Skill, intellect, labour and persuasiveness form the fundamental tests for conferring exclusive rights to individuals who contribute to technological progress. The nature and extent of rights granted under patent monopoly are defined in their metes and bounds by the governing law. Even while considering the argument that the open access to the results of research in the area of synthetic biology will aid in its growth, the relevance of intellectual property rights cannot be sidelined. In a global economy it would act as detriment to the inventor as well as the public at large if innovative ideas do not serve their intended purpose. As observed by Lon Fuller, the common law “projects its roots more deeply and intimately into human interaction than does statutory law” (Fuller 1969). Patent law also relies on its effectiveness based on socio-economic, cultural and political factors, rather than mere compliance to statutory language.

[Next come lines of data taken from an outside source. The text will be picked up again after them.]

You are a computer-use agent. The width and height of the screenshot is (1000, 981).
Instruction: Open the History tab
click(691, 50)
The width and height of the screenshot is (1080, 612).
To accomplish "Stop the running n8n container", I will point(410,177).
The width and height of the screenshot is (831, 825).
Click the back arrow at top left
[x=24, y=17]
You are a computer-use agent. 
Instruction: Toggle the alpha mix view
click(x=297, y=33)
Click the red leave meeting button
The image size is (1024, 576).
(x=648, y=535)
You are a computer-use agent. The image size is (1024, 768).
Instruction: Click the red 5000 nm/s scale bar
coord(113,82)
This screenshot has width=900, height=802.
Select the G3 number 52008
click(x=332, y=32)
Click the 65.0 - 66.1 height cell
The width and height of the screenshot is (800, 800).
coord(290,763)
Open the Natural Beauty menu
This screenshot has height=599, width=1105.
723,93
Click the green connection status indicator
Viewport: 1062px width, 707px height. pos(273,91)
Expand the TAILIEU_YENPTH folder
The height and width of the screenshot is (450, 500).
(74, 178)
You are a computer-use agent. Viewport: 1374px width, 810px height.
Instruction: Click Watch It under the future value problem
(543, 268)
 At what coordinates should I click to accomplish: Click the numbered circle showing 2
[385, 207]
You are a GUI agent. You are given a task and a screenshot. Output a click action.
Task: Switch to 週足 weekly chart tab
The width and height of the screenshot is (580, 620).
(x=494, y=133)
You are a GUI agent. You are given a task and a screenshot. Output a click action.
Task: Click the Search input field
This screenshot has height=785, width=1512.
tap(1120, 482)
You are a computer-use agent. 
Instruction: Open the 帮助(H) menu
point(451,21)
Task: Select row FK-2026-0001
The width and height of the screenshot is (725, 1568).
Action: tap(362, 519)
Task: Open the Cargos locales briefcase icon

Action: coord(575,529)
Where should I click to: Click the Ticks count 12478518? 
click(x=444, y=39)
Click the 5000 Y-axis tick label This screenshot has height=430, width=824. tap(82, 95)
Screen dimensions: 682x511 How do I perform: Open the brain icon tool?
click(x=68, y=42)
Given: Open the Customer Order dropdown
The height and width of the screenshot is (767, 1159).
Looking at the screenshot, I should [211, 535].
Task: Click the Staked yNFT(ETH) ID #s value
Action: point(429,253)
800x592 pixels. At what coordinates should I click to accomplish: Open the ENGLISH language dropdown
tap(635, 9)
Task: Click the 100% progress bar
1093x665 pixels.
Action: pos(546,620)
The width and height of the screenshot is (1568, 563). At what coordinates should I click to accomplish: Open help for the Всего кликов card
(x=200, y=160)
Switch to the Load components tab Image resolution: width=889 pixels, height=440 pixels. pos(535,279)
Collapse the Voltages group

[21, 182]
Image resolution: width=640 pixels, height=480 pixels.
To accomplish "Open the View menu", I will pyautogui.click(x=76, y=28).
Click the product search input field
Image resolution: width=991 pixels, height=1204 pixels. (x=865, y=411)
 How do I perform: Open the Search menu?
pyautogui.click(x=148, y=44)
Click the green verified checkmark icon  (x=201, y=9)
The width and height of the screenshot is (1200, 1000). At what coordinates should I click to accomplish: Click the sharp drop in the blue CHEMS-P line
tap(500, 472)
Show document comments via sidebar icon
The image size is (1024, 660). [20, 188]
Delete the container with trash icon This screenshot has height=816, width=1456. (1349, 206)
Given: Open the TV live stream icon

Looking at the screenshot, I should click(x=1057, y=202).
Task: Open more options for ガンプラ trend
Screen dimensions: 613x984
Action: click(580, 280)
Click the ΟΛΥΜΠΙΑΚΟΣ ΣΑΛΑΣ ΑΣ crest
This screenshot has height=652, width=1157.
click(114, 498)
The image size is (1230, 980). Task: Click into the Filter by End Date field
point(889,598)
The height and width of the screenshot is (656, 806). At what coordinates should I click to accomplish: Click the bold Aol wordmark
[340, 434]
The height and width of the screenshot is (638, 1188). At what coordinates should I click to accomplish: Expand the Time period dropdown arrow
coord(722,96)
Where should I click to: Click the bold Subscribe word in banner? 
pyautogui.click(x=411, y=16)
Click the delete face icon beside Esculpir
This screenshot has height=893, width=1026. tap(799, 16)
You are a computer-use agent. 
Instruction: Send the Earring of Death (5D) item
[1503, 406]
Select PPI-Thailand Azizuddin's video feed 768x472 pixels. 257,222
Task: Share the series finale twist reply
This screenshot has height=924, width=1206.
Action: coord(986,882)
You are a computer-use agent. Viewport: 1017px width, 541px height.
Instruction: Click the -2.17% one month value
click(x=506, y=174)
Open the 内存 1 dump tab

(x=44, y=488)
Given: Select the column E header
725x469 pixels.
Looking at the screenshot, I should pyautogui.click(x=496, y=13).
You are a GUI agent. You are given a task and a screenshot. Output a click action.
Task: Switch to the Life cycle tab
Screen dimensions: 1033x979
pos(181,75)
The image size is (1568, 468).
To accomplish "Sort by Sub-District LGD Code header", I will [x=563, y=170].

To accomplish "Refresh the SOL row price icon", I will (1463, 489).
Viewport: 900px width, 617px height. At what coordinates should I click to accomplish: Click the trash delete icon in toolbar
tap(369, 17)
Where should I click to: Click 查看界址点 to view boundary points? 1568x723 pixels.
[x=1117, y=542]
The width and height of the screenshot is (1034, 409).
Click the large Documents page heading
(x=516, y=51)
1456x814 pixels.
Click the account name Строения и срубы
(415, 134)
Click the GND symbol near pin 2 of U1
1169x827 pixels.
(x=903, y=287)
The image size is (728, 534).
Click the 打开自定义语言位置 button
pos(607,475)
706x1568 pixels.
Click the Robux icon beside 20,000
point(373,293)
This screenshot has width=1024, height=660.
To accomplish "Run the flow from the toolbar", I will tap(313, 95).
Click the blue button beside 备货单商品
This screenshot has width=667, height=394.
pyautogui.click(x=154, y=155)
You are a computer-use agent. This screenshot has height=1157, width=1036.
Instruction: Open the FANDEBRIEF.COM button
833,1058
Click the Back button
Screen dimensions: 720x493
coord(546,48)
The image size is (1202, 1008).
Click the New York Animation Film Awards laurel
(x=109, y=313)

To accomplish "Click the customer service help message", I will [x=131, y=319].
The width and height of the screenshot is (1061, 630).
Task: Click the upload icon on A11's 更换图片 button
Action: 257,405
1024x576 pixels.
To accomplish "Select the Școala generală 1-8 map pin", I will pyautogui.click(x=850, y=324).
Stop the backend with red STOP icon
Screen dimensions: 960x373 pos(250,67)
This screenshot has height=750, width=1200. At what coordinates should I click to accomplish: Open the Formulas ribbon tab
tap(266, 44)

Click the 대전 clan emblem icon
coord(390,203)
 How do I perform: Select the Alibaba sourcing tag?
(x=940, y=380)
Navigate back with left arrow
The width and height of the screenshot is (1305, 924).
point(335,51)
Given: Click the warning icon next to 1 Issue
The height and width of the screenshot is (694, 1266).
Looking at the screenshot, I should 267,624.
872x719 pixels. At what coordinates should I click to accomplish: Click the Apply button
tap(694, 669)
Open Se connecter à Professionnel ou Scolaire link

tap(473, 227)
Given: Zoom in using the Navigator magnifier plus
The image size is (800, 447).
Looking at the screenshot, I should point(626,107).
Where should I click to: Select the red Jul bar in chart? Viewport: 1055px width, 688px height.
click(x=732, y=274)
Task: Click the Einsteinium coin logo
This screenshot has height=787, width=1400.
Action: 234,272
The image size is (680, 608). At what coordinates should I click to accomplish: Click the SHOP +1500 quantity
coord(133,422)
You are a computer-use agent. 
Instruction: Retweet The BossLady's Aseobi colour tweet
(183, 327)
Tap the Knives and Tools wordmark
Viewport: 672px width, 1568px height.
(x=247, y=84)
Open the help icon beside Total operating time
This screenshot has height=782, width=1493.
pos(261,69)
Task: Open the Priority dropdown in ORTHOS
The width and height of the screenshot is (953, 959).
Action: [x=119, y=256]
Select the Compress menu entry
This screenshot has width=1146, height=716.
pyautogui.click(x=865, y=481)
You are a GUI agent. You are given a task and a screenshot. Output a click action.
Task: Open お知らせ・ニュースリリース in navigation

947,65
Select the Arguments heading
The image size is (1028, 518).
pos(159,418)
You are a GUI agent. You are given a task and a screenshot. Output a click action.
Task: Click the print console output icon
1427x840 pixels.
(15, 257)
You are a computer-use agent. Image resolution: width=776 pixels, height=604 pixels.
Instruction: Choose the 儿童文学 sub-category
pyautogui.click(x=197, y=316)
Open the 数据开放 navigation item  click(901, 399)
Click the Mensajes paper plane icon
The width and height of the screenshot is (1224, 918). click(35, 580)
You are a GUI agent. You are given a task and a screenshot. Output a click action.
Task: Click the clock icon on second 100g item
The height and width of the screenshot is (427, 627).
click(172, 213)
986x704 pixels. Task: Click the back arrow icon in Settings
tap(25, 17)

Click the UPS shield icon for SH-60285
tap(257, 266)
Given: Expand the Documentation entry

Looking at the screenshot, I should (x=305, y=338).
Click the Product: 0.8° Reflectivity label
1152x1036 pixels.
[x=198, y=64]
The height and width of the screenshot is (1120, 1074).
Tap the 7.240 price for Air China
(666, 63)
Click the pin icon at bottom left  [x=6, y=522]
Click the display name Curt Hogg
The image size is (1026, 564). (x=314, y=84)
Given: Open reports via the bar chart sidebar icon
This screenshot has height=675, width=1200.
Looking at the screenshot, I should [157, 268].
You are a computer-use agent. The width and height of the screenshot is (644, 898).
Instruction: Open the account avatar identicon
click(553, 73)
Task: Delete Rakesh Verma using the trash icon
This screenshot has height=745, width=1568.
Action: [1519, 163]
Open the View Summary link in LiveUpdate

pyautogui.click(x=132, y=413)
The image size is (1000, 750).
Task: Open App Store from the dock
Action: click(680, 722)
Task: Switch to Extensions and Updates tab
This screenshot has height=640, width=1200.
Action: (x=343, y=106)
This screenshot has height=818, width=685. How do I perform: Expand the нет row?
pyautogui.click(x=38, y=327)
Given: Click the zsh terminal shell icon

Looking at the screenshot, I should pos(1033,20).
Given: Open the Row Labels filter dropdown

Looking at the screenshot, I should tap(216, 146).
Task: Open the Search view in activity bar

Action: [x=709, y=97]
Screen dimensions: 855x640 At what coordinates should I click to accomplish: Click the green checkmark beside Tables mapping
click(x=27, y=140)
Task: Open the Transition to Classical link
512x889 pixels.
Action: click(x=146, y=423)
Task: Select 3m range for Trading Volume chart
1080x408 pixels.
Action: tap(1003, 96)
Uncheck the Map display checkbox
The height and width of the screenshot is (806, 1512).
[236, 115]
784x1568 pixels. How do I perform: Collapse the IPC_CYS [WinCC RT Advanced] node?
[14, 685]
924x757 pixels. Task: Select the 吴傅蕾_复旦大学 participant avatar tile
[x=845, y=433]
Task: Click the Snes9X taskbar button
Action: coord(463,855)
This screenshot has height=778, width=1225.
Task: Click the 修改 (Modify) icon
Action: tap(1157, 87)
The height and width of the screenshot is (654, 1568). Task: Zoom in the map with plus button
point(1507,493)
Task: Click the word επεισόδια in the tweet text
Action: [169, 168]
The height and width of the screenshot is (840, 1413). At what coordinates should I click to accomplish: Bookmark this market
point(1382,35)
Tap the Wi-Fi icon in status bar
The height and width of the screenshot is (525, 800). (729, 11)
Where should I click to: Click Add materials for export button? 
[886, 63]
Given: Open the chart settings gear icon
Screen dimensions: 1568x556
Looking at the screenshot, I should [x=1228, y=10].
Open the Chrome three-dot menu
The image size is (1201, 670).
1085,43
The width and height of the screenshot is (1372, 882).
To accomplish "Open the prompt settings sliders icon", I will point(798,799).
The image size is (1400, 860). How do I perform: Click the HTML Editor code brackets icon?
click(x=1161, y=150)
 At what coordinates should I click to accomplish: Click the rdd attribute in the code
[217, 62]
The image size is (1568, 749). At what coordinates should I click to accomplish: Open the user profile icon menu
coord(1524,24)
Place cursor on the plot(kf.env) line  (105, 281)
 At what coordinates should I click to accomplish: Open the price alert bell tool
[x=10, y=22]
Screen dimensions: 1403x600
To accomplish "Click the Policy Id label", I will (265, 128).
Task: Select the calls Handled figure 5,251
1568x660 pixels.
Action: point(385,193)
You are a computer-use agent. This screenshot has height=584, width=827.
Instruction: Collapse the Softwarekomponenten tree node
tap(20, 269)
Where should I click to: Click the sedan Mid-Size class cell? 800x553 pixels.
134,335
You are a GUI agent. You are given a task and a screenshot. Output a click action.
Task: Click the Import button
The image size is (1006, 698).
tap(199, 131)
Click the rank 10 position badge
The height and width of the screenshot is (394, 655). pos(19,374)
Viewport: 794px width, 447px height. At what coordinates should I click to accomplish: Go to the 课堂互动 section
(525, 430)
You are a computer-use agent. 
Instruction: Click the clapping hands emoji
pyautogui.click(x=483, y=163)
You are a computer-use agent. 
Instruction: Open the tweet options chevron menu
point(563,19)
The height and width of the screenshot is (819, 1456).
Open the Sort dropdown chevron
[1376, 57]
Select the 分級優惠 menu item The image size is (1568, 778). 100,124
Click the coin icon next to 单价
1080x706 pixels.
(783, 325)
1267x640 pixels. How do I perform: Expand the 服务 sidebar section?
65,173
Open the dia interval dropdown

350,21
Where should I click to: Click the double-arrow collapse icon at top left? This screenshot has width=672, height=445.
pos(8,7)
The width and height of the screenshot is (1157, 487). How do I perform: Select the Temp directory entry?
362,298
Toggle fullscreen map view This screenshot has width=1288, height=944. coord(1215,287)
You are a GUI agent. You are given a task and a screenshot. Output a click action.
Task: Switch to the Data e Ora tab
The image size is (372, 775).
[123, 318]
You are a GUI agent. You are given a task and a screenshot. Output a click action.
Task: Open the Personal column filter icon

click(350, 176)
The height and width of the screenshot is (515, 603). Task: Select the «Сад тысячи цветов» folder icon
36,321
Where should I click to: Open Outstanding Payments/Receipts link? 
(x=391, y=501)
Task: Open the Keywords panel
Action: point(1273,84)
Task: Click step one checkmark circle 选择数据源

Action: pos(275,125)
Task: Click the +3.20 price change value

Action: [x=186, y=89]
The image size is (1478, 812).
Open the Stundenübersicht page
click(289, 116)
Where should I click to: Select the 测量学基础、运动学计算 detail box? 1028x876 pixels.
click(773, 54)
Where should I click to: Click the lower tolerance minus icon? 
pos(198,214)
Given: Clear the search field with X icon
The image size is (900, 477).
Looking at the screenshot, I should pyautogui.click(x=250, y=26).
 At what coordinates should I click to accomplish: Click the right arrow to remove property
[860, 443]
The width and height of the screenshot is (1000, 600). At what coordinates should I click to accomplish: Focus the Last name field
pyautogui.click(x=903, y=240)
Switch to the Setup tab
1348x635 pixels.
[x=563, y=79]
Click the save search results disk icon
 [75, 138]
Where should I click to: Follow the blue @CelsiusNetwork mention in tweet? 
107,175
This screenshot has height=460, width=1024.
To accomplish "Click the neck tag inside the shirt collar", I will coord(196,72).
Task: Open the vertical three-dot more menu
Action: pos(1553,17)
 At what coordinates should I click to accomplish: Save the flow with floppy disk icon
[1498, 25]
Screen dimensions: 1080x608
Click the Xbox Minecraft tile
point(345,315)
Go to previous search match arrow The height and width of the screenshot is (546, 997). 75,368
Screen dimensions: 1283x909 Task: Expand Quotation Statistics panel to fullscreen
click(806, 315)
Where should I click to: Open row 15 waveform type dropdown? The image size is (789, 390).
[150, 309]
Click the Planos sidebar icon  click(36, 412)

Therefore, even while considering the fact that free access shall aid in the growth of synthetic biology, it must be accepted that patents have contributed positively in terms of generating the impetus to innovate and transcend the traditional limits of scientific research. Through patents it is not only possible to protect inventions that are valuable as end products, but also secure the precursors and research tools which are the result of ingenuity and human effort.

It is therefore to be noted that while conferring intellectual property protection may in circumstances seek to slow down the progress of research, to adopt a completely opposite approach of open access may seek to generate reluctance on the part of inventors to disclose their research results. This is very pertinent in a scenario where the success of synthetic biology research largely relies upon commercial application of the artificial systems (Trichi and Chugh 2010). This in turn involves large-scale monetary investment wherein profits derived determine the future of propagation of such technology. Therefore, while a proprietary system may create an expensive option to promote research, it cannot be completely ignored. Striking a balance between proprietary rights and public interest is one of the supervening goals of the intellectual property regime. The BioBricks Foundation is an example of allowing individual researchers and small scale teams to access standardized modules. The consortium can be used to create common ownership in the technology thereby promoting the interests of all the stakeholders. It is therefore necessary to consider the option wherein intellectual property management mechanisms are adopted to bring the scientific community and business together. Licensing mechanisms and models of developing consortiums wherein cross-licensing can be explored in situations wherein critical technology is involved.

Further, patentability of living organisms or any component thereof has more recently seen Courts take a more restricted view. The Myriad decision by the United Stated District Court of New York in May, 2010 is one such example. It must therefore be considered that the law around the world may in time see consensus in terms of not granting patents in the field of biological sciences. However, in the current scenario, open access to research and intellectual property rights must co-exist and strike a balance to ultimately promote and boost the hidden potential of synthetic biology.

Footnotes

1

Penncock v. Dialogue, 27 U.S. (2 Pet.) 1 (1829).

2

Metallizing Engineering Co. v. Kenyon Bearing & Auto Parts Co., 153 F.2d 516 (1946).

3

Darcy v. Allein, 77 E.R. 1260 (1601).

4

Liardet v. Johnson, 1 J. Oldham (K. B. 1778).

5

Pennsylvania R. Co. v. Locomotive Truck Works, 110 U. S. 490 (1884).

6

Seymour v. Osborne, 78 U.S. 516 (1870).

7

Darcy v. Allein, 77 E.R. 1260 (1601).

8

Baker v. Selden, 101 U.S. 99 (1879).

9

The Clothworkers of Ipwich, 78 Eng. Rep. 147 (K. B. 1615).